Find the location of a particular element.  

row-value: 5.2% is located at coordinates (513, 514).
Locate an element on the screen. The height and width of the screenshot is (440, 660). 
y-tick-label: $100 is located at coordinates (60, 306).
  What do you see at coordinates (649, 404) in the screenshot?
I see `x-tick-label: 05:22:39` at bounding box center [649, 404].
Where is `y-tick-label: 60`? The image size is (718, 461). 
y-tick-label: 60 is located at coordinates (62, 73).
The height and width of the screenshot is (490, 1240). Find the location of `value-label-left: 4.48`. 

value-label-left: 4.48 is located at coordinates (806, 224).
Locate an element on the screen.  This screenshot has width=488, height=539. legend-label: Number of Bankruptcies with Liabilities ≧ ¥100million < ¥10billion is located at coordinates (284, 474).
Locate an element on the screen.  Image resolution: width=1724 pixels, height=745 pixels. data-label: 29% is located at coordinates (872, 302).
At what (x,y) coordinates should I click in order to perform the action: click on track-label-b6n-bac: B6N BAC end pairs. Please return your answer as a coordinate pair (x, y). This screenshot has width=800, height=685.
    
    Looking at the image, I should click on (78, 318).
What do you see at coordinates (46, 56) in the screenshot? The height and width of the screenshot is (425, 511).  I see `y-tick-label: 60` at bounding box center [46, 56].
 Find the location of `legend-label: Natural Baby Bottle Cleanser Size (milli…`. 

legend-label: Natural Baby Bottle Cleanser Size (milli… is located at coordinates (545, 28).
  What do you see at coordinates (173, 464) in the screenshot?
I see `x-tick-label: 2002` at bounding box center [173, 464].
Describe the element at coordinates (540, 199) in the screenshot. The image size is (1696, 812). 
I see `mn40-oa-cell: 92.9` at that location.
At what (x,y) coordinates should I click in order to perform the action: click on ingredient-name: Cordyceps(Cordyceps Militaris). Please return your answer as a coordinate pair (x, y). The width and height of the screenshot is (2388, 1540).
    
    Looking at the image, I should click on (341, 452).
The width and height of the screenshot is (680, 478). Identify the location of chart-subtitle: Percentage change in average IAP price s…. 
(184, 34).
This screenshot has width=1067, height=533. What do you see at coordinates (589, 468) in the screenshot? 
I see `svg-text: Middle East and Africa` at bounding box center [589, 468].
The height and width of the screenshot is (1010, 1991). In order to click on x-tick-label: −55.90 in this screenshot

──────

Task: Write out all of the records above again, word for word.

Task solution:
Find the location of a particular element.  

row-value: 5.2% is located at coordinates (513, 514).
Locate an element on the screen. The height and width of the screenshot is (440, 660). 
y-tick-label: $100 is located at coordinates (60, 306).
  What do you see at coordinates (649, 404) in the screenshot?
I see `x-tick-label: 05:22:39` at bounding box center [649, 404].
Where is `y-tick-label: 60`? The image size is (718, 461). 
y-tick-label: 60 is located at coordinates (62, 73).
The height and width of the screenshot is (490, 1240). Find the location of `value-label-left: 4.48`. 

value-label-left: 4.48 is located at coordinates (806, 224).
Locate an element on the screen.  This screenshot has width=488, height=539. legend-label: Number of Bankruptcies with Liabilities ≧ ¥100million < ¥10billion is located at coordinates (284, 474).
Locate an element on the screen.  Image resolution: width=1724 pixels, height=745 pixels. data-label: 29% is located at coordinates (872, 302).
At what (x,y) coordinates should I click in order to perform the action: click on track-label-b6n-bac: B6N BAC end pairs. Please return your answer as a coordinate pair (x, y). This screenshot has width=800, height=685.
    
    Looking at the image, I should click on (78, 318).
What do you see at coordinates (46, 56) in the screenshot? The height and width of the screenshot is (425, 511).  I see `y-tick-label: 60` at bounding box center [46, 56].
 Find the location of `legend-label: Natural Baby Bottle Cleanser Size (milli…`. 

legend-label: Natural Baby Bottle Cleanser Size (milli… is located at coordinates (545, 28).
  What do you see at coordinates (173, 464) in the screenshot?
I see `x-tick-label: 2002` at bounding box center [173, 464].
Describe the element at coordinates (540, 199) in the screenshot. The image size is (1696, 812). 
I see `mn40-oa-cell: 92.9` at that location.
At what (x,y) coordinates should I click in order to perform the action: click on ingredient-name: Cordyceps(Cordyceps Militaris). Please return your answer as a coordinate pair (x, y). The width and height of the screenshot is (2388, 1540).
    
    Looking at the image, I should click on (341, 452).
The width and height of the screenshot is (680, 478). Identify the location of chart-subtitle: Percentage change in average IAP price s…. 
(184, 34).
This screenshot has width=1067, height=533. What do you see at coordinates (589, 468) in the screenshot? 
I see `svg-text: Middle East and Africa` at bounding box center [589, 468].
The height and width of the screenshot is (1010, 1991). In order to click on x-tick-label: −55.90 in this screenshot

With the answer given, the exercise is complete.